Linear discriminant analysis (LDA) is performed by first calculating the mean vectors for each class, computing the within-class and between-class scatter matrices, finding the eigenvalues and eigenvectors of the matrix product (between-class scatter matrix inverse times within-class scatter matrix), and then selecting the top eigenvectors to form a new feature subspace that maximizes class separability.

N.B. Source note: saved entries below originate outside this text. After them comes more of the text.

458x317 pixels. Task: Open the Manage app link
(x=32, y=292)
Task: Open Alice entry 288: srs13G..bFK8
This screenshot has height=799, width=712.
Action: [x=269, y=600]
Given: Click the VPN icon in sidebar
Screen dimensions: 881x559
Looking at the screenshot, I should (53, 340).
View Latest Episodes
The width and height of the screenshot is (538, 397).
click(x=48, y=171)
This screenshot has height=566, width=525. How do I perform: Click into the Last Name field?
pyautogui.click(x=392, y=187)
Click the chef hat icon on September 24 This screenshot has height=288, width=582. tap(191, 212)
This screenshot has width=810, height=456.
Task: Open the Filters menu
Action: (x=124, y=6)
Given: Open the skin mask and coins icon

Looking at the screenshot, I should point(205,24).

In practice, you execute LDA by standardizing the data, computing the scatter matrices, solving for the linear discriminants, and projecting the original data onto the new lower-dimensional space.

What are the key steps to perform linear discriminant analysis?

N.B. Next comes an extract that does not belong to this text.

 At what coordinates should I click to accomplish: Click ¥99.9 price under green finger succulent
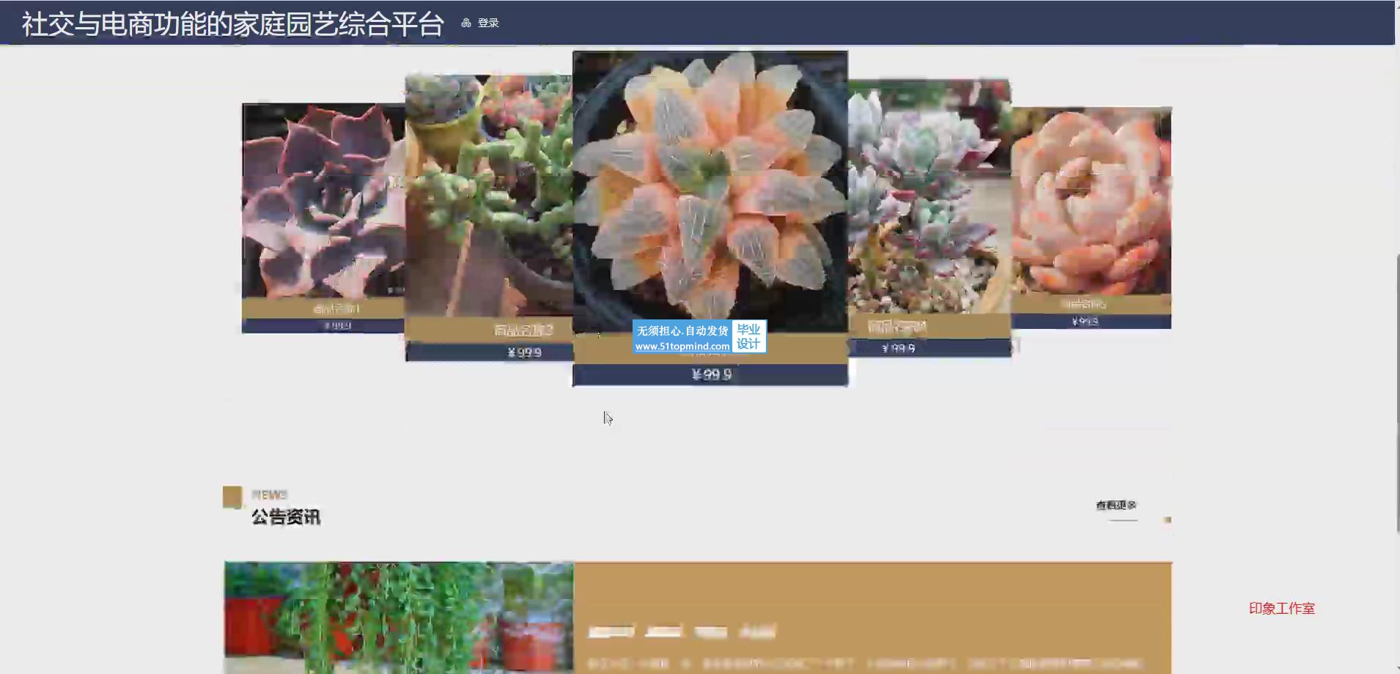(x=523, y=352)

To perform LDA, follow these sequential steps:

Standardize the dataset so that each feature has a mean of zero and a standard deviation of one, ensuring that features with larger scales do not dominate the analysis.
Compute the mean vectors for each class, which represent the average feature values for observations belonging to the same category.
Calculate the scatter matrices: the within-class scatter matrix measures the spread of data points within each class, while the between-class scatter matrix captures the separation between class means.
Solve the generalized eigenvalue problem for the matrix product (between-class scatter matrix inverse times within-class scatter matrix) to obtain eigenvalues and eigenvectors.
Select the top k eigenvectors corresponding to the largest eigenvalues, where k is the desired number of dimensions (at most the number of classes minus one).
Construct the transformation matrix using the selected eigenvectors and project the original standardized data onto this new subspace.

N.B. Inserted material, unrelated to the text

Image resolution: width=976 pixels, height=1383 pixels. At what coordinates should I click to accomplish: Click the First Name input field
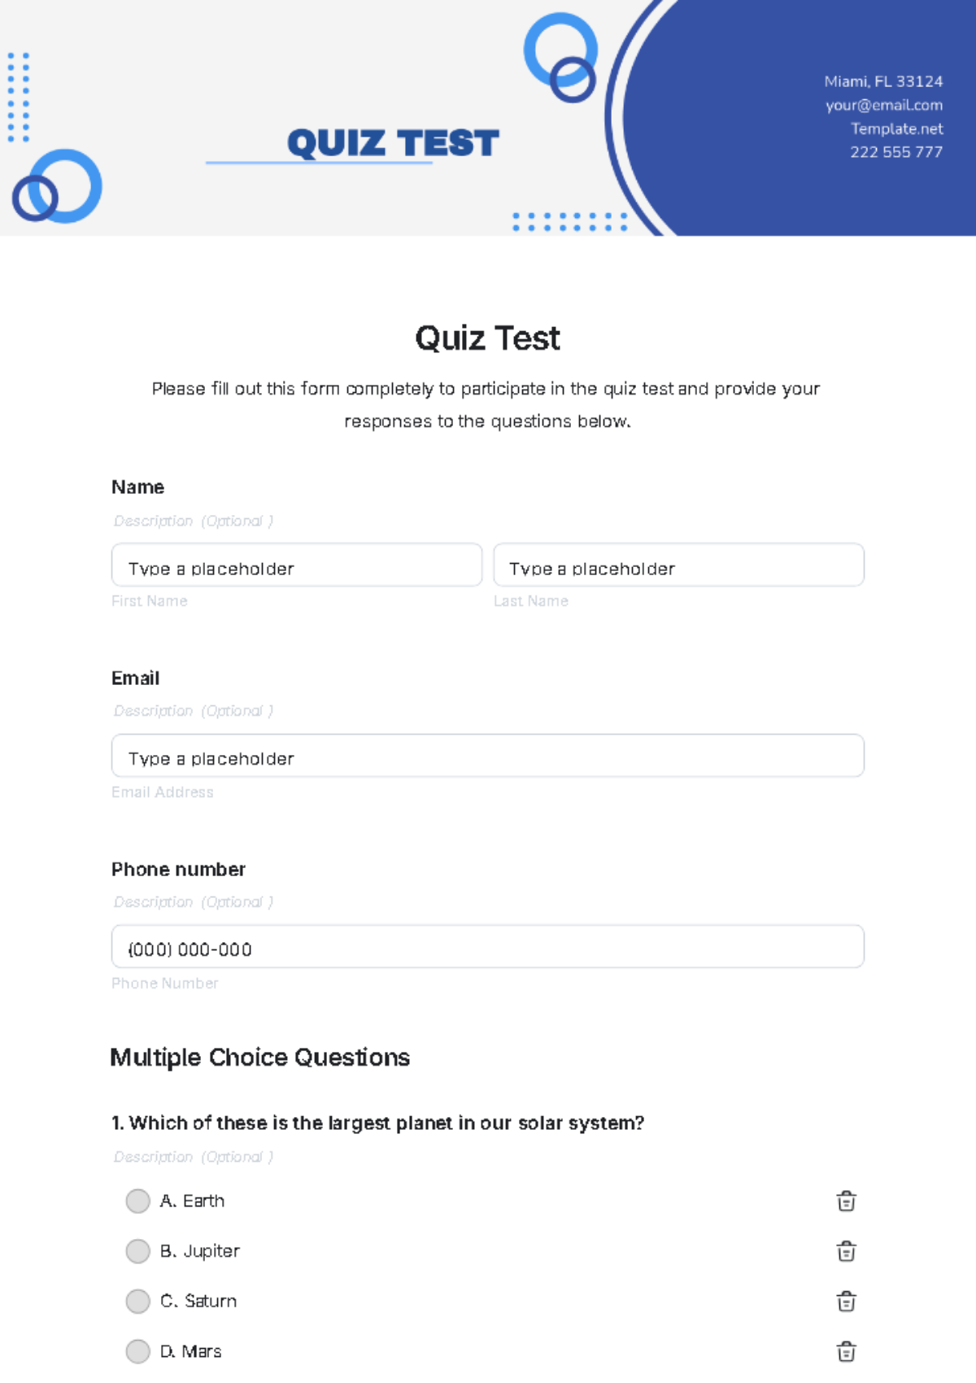(x=297, y=565)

How do scatter matrices work in LDA?

Scatter matrices are central to LDA because they quantify the variance that the algorithm aims to optimize. The within-class scatter matrix (S_W) sums the covariance matrices of each class, reflecting how much individual observations deviate from their own class mean. The between-class scatter matrix (S_B) is computed by summing the weighted distances between each class mean and the overall mean. LDA then seeks eigenvectors that maximize the ratio of between-class scatter to within-class scatter, effectively finding directions where classes are far apart but internally compact.

What is the role of eigenvalues and eigenvectors in LDA?

Eigenvalues and eigenvectors from the matrix S_W⁻¹S_B determine the optimal linear discriminants. Each eigenvalue indicates the amount of discriminatory power carried by its corresponding eigenvector. Larger eigenvalues correspond to directions that better separate the classes. You rank the eigenvectors by their eigenvalues in descending order and select the top ones to form the new feature space. The number of linear discriminants you can extract is limited to the number of classes minus one, because the between-class scatter matrix has at most that many non-zero eigenvalues.

How do you interpret the results of LDA?

After projecting the data onto the selected linear discriminants, you obtain a lower-dimensional representation where classes are more separable. The following table summarizes the typical outputs and their interpretations:

Output	Interpretation
Linear discriminant coefficients	Weights assigned to original features in each discriminant function, indicating feature importance for class separation.
Projected data points	Coordinates of observations in the new discriminant space, used for visualization or classification.
Eigenvalues	Measure of the variance explained by each discriminant; higher values mean stronger class separation along that axis.
Classification accuracy	Percentage of correctly classified instances when using the LDA model on a test set, validating the effectiveness of the transformation.

You can then use the projected data with a classifier (e.g., nearest neighbor or logistic regression) or simply visualize the separation in two or three dimensions. The key insight is that LDA reduces dimensionality while preserving as much class discriminatory information as possible.